As Egor Dmin continues his impressive Summer League performance, the Brooklyn Nets weigh the risks and rewards of keeping their rising star on the court.

The Brooklyn Nets have a real choice to make in Las Vegas: keep Egor Dëmin on the floor as they chase a Summer League title, or pull the plug now and protect a player who already looks like part of their future.

There’s a case for letting him keep rolling. Dëmin has been outstanding, and the Nets have every reason to like what they’re seeing from a 20-year-old who appears to be taking a clear step forward.

Through four games in the 2026 Summer slate - two at the California Classic and two in Las Vegas - he’s putting up 22 points, 5.5 rebounds, four assists and 1.8 steals per game while logging less than 24 minutes a night. That kind of production in limited run makes the numbers pop even harder.

The shooting line is solid across the board, too. Dëmin is hitting 50% from the field, 27.6% from deep and 82.4% at the line. His three-point percentage is down from his rookie season, when he shot 38.5% over 52 games, but the volume was there then, and that still points to a player who can stay reliable from outside.

What makes this stretch more impressive is the backdrop. Dëmin came into Summer League after a season-ending plantar fasciitis injury and hadn’t played in a real game since late February. Even with that layoff, he has looked better than he did as a rookie, and a lot of that shows up in how composed he’s been with the ball.

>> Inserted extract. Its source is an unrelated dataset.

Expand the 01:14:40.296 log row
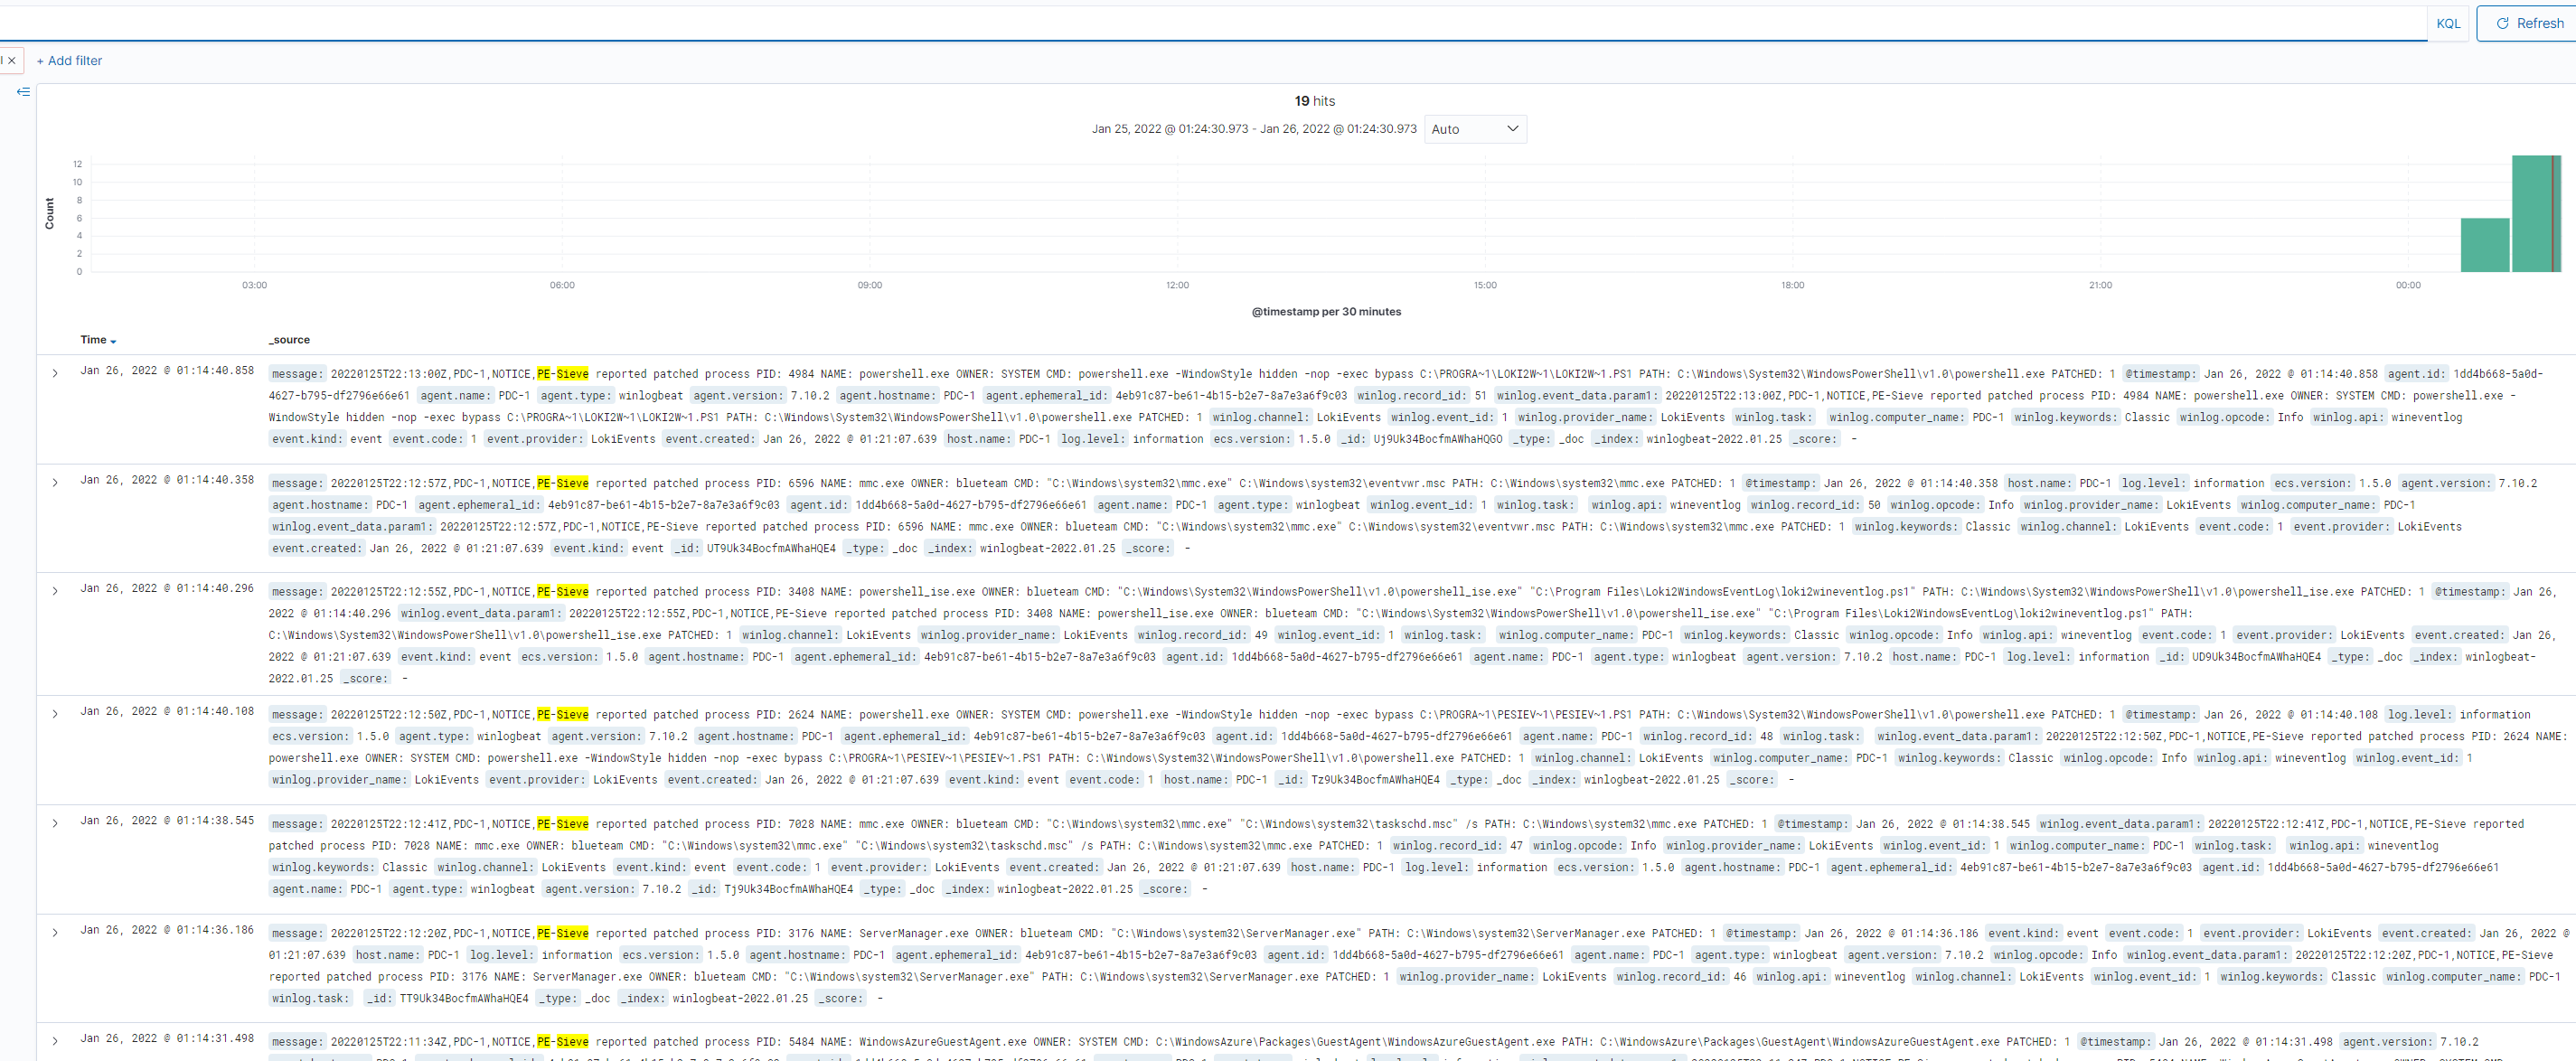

That was the big question coming in. As a rookie, he posted roughly a 2-to-1 assist-to-turnover ratio. This summer, he’s at 1.5 turnovers per game with four assists per game, and that cleaner decision-making may have been the last box the Nets wanted checked before deciding whether to ease off his workload.

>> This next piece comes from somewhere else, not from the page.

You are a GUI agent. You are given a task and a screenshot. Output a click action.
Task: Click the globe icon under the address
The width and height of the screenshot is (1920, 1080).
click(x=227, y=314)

He had already flashed improved scoring off the dribble and tighter defense on the ball. But until Tuesday’s game against the Sacramento Kings, he hadn’t topped five assists in a game or put together a turnover-free outing. Against the Kings, he answered both concerns at once, finishing with eight assists and no turnovers.

That matters for Brooklyn, especially with Mikel Brown Jr. now on the roster. Dëmin doesn’t have to carry the entire playmaking load, but if he keeps showing the passing ability that made him such an intriguing draft pick, it gives the Nets’ offense another layer.

At this point, Dëmin looks like a strong bet to be a high-quality starter when the season begins. The only question left is whether Brooklyn wants to keep exposing him to live action in Summer League, or decide that what they’ve already seen is enough.